Summary of this case from Cotto v. City of MiddletownOpinion
No. 98 CIV. 0140(CM).
May 21, 1999.
Noel Tepper, Noel Tepper, Esq., Poughkeepsie, NY, for Alphonsoe Campbell, plaintiff.
David L. Posner, McCabe Mack, Poughkeepsie, NY, for David Fernandez, Police Officer, L. Police Officer, John Doe, Richard Roe, Michael Moe, and other members of the City of Poughkeepsie Police Department Neighborhood Recovery Unit, Westchester County D.E.A. Drug Task Force Whose Names are Unknown, the City of Poughkeepsie Police Department, defendants.
MEMORANDUM DECISION AND ORDER DENYING MOTION FOR SUMMARY JUDGMENT DISMISSING THE COMPLAINT
In this action arising out of the arrest and subsequent strip search of plaintiff, defendants move for summary judgment dismissing the complaint. The motion is denied.
Viewed most favorably to plaintiff, the facts are as follows: plaintiff, a forty-six year old construction worker, stopped by Marksman's Mini Mart Grocery Store in Poughkeepsie to purchase a beer on his way home from work. He went to the basement of the store to drink the beer, where he was joined by another individual. Soon thereafter, he heard the owner of the store, Basil White, yell "Thief, thief!" and saw him running down the basement stairs pursued by a man with a gun wearing a ski mask. This man was defendant PO David Fernandez of the Poughkeepsie Police Department.
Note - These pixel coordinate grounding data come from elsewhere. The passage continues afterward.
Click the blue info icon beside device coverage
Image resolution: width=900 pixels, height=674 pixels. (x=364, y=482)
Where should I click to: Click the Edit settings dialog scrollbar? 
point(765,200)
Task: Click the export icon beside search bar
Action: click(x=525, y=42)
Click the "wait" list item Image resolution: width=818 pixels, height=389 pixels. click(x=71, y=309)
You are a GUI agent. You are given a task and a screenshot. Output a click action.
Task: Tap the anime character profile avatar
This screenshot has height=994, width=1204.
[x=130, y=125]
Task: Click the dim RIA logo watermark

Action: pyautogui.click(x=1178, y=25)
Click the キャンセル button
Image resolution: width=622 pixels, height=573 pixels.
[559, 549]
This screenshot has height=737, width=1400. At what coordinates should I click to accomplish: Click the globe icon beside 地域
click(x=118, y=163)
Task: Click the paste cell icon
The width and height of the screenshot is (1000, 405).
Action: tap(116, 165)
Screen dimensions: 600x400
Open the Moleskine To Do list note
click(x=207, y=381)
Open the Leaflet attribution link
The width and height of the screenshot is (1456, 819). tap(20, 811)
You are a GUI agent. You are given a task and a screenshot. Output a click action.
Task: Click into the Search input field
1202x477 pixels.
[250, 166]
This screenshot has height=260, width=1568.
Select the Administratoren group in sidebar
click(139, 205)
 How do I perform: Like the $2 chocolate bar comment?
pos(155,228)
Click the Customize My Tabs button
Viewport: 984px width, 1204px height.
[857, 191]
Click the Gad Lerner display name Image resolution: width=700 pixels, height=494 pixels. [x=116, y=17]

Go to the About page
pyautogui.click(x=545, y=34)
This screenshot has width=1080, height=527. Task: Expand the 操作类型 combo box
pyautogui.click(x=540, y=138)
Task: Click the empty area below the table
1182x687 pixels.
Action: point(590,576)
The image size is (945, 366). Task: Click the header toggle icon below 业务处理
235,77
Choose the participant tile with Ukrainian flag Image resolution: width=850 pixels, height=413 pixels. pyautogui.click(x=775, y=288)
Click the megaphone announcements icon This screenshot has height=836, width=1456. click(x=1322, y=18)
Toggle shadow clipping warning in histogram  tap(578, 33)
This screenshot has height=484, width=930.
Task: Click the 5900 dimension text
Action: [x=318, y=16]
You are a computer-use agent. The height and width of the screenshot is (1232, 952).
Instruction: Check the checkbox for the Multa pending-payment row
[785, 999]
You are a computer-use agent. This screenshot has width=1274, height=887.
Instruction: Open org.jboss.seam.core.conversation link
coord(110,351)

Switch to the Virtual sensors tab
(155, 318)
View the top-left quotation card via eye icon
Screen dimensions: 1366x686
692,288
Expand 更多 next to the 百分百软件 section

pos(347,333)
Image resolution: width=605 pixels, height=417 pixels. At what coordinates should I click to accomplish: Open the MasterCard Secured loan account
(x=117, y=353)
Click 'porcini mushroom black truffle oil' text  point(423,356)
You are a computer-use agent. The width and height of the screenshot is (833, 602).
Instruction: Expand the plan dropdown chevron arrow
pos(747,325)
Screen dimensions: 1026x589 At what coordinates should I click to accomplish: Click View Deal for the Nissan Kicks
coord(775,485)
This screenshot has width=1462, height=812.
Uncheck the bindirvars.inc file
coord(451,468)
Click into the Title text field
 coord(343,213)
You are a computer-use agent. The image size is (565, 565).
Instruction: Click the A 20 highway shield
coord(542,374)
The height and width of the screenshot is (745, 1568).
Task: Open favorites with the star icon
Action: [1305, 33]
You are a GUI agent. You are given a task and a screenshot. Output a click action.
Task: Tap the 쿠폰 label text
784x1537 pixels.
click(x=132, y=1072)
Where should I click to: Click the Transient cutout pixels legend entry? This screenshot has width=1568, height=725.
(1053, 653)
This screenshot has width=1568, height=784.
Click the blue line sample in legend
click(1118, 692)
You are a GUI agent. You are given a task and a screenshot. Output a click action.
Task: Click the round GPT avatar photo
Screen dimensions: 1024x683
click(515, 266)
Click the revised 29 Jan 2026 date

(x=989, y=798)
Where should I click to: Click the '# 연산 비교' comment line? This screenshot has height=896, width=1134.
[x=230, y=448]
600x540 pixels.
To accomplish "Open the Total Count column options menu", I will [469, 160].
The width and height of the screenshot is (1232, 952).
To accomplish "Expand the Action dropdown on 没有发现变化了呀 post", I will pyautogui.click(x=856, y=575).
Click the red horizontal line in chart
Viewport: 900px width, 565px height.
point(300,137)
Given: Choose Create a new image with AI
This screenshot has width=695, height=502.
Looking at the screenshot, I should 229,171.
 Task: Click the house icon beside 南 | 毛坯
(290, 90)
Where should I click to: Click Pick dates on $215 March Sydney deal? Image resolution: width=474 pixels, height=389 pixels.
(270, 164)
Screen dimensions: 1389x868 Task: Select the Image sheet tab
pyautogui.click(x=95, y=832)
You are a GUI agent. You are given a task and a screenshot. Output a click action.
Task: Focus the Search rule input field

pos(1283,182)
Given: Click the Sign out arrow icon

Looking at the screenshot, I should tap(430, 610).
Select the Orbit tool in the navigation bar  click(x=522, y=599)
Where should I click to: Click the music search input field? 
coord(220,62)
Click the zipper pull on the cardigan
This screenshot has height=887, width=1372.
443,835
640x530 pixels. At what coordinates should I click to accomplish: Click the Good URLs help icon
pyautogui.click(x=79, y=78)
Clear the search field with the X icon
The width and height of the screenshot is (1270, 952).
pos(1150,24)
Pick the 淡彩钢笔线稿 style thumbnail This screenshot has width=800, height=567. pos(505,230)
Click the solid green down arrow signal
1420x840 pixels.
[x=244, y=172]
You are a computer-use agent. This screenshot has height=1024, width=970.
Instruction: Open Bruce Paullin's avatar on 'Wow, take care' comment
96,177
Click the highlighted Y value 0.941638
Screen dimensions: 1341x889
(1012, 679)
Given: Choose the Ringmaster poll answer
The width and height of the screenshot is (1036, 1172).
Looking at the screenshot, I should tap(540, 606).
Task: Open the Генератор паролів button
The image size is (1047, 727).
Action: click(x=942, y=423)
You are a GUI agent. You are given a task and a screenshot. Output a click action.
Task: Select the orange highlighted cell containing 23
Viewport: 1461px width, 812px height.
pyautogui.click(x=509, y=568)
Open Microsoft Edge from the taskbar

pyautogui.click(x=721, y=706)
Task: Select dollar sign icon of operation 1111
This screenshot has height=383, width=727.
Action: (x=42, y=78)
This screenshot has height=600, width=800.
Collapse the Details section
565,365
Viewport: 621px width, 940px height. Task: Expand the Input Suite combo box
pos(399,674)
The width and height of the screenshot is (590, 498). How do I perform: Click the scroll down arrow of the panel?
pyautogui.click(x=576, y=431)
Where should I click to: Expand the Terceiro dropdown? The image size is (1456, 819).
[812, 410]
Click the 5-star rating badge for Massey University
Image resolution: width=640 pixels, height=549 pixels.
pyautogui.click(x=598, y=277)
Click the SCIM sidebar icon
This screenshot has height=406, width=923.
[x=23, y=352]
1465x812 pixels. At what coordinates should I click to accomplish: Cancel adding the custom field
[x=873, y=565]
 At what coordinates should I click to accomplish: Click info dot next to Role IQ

Officer Fernandez and several compatriots were executing a search warrant that had been issued after presentation of an affidavit from another Poughkeepsie police officer, defendant Lawrence Bartolotti, which indicated that DEA agents had made several undercover buys of marijuana from the location. During one of the two controlled buys, the marijuana was retrieved from the basement of the store. The search warrant authorized the search of Mr. White, another male (identity unknown) described as dark-complected African American, early 40s, moustache, medium build, about 5'-10" or 5'-11", who had retrieved the marijuana from the basement during the controlled buy. Other than knowing that plaintiff is an African American male, I have no basis for concluding that plaintiff met the description of the unknown male, so as to bring him within the specific parameters of the search warrant. The warrant also directed that any person present could be searched pursuant to New York's Criminal Procedure Law § 690.15(2), which provides that: "A search warrant which directs a search of a designated or described place, premises or vehicle, may also direct a search of any person present thereat or therein." N.Y.Crim. Proc. Law § 690.15 (McKinney 1994). Of course, it is well-settled, and has been for a very long time, that this overly-broad directive cannot be read literally, and does not authorize executing officers to search anyone unless the application demonstrates probable cause for the search of that person. See People v. Nieves, 36 N.Y.2d 396, 404, 369 N.Y.S.2d 50, 60, 330 N.E.2d 26 (1975).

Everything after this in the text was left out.